Exercise aim: Pick every line from the data that holds the word "checkmark".

Dataset items:
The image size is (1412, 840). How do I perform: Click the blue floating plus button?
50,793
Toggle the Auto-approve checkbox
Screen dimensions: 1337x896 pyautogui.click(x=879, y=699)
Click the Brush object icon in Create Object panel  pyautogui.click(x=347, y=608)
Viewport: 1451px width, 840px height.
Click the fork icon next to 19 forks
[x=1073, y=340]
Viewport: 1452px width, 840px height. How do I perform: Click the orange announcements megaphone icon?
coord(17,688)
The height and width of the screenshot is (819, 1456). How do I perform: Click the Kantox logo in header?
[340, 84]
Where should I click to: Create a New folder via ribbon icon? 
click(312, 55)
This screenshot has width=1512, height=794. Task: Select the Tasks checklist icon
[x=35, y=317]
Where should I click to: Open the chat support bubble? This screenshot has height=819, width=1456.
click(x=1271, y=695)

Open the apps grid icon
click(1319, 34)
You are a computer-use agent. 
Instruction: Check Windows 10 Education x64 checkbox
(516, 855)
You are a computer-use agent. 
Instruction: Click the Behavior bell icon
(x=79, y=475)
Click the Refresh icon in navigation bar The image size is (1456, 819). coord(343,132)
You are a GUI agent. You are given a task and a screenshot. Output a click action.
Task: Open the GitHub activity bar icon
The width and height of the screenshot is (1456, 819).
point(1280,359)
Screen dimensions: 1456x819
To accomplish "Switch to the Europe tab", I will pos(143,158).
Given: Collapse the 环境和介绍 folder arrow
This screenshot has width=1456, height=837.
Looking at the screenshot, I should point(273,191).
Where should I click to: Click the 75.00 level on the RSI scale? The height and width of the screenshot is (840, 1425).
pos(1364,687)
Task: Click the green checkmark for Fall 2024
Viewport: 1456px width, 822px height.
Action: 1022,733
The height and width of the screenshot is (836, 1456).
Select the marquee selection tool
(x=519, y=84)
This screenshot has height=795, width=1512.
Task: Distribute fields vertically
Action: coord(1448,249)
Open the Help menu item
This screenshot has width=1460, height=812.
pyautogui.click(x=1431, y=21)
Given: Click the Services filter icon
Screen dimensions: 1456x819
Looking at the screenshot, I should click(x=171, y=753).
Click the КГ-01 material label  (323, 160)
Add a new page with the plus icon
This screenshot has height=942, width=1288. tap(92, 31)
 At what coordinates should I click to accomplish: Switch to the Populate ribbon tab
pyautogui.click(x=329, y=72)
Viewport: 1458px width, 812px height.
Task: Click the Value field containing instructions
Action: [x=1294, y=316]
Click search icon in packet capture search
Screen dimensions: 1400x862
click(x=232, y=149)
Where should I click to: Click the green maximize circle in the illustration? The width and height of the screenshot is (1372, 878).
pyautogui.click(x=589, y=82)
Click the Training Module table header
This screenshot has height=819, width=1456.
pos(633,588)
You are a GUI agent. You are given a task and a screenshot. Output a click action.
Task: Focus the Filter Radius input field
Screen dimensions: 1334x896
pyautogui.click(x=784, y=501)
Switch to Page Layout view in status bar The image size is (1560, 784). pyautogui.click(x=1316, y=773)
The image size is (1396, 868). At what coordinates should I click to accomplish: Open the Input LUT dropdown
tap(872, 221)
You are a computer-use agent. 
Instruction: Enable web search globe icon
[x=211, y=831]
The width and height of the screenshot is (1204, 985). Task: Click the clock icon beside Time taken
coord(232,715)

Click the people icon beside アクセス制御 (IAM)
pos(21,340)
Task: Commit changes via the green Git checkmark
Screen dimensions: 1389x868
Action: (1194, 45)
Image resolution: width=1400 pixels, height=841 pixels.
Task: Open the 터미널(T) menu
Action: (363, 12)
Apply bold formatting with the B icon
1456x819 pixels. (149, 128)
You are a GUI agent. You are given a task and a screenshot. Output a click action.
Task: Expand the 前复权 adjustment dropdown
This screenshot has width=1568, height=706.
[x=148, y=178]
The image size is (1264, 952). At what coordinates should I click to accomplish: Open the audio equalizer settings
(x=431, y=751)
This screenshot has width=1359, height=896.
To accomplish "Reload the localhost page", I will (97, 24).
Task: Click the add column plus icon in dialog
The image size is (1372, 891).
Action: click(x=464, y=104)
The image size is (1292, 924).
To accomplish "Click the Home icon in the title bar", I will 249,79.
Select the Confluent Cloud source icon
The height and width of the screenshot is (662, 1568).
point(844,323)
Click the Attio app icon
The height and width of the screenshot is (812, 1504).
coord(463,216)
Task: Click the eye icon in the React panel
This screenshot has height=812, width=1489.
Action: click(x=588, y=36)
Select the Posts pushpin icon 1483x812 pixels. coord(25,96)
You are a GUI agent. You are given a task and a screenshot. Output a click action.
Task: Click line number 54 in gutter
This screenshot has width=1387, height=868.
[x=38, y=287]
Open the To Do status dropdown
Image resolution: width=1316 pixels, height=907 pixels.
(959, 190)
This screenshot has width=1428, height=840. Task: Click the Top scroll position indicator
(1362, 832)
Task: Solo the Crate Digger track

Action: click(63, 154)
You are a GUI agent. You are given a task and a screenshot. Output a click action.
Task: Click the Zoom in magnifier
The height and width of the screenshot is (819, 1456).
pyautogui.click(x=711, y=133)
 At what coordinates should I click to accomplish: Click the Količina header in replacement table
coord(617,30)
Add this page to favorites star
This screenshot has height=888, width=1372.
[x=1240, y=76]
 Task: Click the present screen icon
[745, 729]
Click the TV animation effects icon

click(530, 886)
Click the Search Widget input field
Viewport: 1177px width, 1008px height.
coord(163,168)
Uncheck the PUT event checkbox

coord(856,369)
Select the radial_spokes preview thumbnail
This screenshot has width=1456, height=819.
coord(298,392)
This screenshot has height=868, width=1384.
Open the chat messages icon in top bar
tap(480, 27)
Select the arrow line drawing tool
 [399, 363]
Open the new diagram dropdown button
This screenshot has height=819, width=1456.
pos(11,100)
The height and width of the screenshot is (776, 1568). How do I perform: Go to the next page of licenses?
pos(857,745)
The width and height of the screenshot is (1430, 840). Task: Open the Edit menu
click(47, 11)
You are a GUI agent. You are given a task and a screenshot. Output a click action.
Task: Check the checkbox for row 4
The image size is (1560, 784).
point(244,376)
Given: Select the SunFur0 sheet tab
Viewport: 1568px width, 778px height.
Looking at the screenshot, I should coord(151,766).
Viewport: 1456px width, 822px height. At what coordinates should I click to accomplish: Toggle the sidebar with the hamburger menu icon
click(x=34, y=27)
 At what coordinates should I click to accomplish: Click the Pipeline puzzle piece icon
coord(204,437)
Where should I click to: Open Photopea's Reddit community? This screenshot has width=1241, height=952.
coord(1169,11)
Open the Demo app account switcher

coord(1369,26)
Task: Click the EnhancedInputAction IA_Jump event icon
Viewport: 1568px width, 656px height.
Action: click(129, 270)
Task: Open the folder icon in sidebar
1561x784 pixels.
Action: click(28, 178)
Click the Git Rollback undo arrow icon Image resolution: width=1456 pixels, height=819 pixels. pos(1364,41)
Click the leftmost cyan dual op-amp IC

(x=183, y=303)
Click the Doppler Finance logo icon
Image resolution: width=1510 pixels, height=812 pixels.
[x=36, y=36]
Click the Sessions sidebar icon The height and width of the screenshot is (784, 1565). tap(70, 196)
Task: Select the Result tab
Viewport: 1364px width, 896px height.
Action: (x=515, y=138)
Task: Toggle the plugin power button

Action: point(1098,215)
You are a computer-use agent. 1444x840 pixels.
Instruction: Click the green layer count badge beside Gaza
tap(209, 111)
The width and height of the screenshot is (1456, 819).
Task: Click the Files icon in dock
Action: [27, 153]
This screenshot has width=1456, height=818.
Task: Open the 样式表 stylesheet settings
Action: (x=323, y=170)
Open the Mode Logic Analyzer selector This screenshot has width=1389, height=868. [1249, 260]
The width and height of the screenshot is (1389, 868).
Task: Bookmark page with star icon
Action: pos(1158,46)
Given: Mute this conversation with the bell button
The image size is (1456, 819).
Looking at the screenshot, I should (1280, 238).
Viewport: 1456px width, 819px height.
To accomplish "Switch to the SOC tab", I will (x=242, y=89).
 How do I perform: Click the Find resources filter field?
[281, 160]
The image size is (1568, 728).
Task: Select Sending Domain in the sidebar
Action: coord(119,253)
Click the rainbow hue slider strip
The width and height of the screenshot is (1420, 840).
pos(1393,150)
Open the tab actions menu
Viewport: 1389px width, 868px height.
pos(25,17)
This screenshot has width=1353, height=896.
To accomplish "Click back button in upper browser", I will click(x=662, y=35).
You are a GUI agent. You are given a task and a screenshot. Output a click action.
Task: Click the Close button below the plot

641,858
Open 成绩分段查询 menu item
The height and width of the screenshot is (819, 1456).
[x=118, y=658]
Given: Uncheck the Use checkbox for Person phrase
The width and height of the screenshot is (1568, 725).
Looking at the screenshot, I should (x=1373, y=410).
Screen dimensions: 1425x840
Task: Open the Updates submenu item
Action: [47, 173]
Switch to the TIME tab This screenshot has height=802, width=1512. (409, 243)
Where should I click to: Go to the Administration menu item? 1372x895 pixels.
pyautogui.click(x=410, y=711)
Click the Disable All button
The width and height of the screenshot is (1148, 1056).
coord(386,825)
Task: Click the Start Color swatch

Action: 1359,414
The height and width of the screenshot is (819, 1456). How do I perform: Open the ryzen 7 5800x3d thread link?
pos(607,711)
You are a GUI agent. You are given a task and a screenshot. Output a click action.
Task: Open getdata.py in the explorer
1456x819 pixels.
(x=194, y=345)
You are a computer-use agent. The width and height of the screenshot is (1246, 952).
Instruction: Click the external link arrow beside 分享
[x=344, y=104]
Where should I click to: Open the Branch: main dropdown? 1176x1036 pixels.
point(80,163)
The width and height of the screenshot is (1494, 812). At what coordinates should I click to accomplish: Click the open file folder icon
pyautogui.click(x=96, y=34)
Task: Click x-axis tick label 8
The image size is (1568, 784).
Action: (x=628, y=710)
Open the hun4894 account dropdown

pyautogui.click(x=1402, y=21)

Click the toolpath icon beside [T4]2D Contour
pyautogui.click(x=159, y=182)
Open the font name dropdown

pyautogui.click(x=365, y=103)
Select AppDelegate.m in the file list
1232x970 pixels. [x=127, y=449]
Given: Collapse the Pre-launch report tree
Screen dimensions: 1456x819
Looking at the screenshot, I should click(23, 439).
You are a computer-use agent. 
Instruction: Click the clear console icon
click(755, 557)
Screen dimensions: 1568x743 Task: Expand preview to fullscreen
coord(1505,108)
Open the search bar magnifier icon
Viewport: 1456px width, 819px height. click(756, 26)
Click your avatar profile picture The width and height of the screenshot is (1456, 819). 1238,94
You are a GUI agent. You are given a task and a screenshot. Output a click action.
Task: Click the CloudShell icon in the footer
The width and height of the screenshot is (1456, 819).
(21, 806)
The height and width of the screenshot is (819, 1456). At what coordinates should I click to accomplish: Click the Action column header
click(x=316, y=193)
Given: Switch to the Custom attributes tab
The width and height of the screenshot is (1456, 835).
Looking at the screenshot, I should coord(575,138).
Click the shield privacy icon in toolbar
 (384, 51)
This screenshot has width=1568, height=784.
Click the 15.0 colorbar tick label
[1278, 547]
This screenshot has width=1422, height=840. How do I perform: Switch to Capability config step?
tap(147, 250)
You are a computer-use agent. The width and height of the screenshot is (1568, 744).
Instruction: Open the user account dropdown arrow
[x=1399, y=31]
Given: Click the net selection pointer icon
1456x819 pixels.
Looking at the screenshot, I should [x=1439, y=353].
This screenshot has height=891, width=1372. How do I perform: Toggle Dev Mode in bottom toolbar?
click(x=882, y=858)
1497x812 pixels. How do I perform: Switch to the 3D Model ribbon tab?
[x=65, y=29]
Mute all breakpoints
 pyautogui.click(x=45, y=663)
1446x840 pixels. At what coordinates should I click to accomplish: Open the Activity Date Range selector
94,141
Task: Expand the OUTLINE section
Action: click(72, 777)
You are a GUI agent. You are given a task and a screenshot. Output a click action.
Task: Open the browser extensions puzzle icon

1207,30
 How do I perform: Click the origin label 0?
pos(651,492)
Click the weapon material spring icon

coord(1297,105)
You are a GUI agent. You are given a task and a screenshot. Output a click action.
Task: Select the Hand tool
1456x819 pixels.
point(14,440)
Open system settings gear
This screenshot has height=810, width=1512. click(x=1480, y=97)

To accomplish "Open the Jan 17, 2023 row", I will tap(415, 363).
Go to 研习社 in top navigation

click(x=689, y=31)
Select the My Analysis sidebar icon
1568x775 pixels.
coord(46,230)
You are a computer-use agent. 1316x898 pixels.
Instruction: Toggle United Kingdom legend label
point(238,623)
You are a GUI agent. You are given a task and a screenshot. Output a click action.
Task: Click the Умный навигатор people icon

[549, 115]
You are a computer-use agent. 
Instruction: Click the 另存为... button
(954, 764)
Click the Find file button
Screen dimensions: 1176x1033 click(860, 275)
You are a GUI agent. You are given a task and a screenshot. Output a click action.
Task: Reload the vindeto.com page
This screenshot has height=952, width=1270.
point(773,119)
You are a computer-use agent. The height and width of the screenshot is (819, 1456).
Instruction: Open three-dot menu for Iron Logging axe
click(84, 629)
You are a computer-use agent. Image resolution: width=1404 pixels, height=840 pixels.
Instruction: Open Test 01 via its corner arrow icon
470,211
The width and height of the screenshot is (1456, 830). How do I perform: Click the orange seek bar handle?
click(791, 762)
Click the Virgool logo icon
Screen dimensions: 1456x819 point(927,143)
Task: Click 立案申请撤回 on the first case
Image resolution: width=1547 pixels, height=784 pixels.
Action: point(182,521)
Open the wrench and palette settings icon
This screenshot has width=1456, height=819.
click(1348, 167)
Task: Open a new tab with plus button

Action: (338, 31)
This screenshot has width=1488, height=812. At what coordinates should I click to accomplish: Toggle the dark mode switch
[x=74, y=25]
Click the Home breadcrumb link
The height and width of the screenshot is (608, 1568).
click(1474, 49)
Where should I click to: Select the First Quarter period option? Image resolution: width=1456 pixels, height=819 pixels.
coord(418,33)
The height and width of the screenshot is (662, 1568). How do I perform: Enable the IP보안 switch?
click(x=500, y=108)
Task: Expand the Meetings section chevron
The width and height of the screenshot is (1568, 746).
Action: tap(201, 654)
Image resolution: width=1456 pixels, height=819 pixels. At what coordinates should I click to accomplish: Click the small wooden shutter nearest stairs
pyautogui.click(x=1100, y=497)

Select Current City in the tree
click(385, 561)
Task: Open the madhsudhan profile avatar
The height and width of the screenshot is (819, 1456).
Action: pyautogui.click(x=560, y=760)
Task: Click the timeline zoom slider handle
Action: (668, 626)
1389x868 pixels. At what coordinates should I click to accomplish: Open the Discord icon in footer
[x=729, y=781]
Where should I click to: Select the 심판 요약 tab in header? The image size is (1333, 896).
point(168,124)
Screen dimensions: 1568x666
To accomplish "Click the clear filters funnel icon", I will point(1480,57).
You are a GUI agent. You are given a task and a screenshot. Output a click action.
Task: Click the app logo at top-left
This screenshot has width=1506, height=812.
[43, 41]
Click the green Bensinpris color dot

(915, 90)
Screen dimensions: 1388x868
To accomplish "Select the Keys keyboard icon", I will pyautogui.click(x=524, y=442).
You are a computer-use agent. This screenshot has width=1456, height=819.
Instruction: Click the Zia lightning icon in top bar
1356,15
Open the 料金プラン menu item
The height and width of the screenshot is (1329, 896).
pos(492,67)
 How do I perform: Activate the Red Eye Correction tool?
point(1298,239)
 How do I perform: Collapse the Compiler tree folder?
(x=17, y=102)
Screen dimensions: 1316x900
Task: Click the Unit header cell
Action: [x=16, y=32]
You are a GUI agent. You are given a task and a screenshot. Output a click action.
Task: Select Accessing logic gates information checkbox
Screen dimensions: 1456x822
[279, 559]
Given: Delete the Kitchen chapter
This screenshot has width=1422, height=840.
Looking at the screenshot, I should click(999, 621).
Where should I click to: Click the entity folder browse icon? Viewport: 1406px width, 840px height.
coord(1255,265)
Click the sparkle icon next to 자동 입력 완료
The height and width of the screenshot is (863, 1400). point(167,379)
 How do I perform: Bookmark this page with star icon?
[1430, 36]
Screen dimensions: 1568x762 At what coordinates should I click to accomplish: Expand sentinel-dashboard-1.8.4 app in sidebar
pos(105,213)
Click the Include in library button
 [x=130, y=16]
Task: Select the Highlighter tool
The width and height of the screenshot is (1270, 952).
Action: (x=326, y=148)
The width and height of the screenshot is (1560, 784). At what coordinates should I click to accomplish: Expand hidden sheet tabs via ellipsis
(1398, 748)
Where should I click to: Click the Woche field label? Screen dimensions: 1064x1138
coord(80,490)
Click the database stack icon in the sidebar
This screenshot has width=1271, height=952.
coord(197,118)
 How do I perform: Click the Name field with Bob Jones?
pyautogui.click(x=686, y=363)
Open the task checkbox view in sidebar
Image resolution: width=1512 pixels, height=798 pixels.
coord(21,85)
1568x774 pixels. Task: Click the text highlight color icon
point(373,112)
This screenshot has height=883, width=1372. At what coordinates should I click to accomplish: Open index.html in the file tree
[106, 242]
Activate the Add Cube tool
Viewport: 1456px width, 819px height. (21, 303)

Solution to the problem:
Task: Click the green checkmark for Fall 2024
Task: Commit changes via the green Git checkmark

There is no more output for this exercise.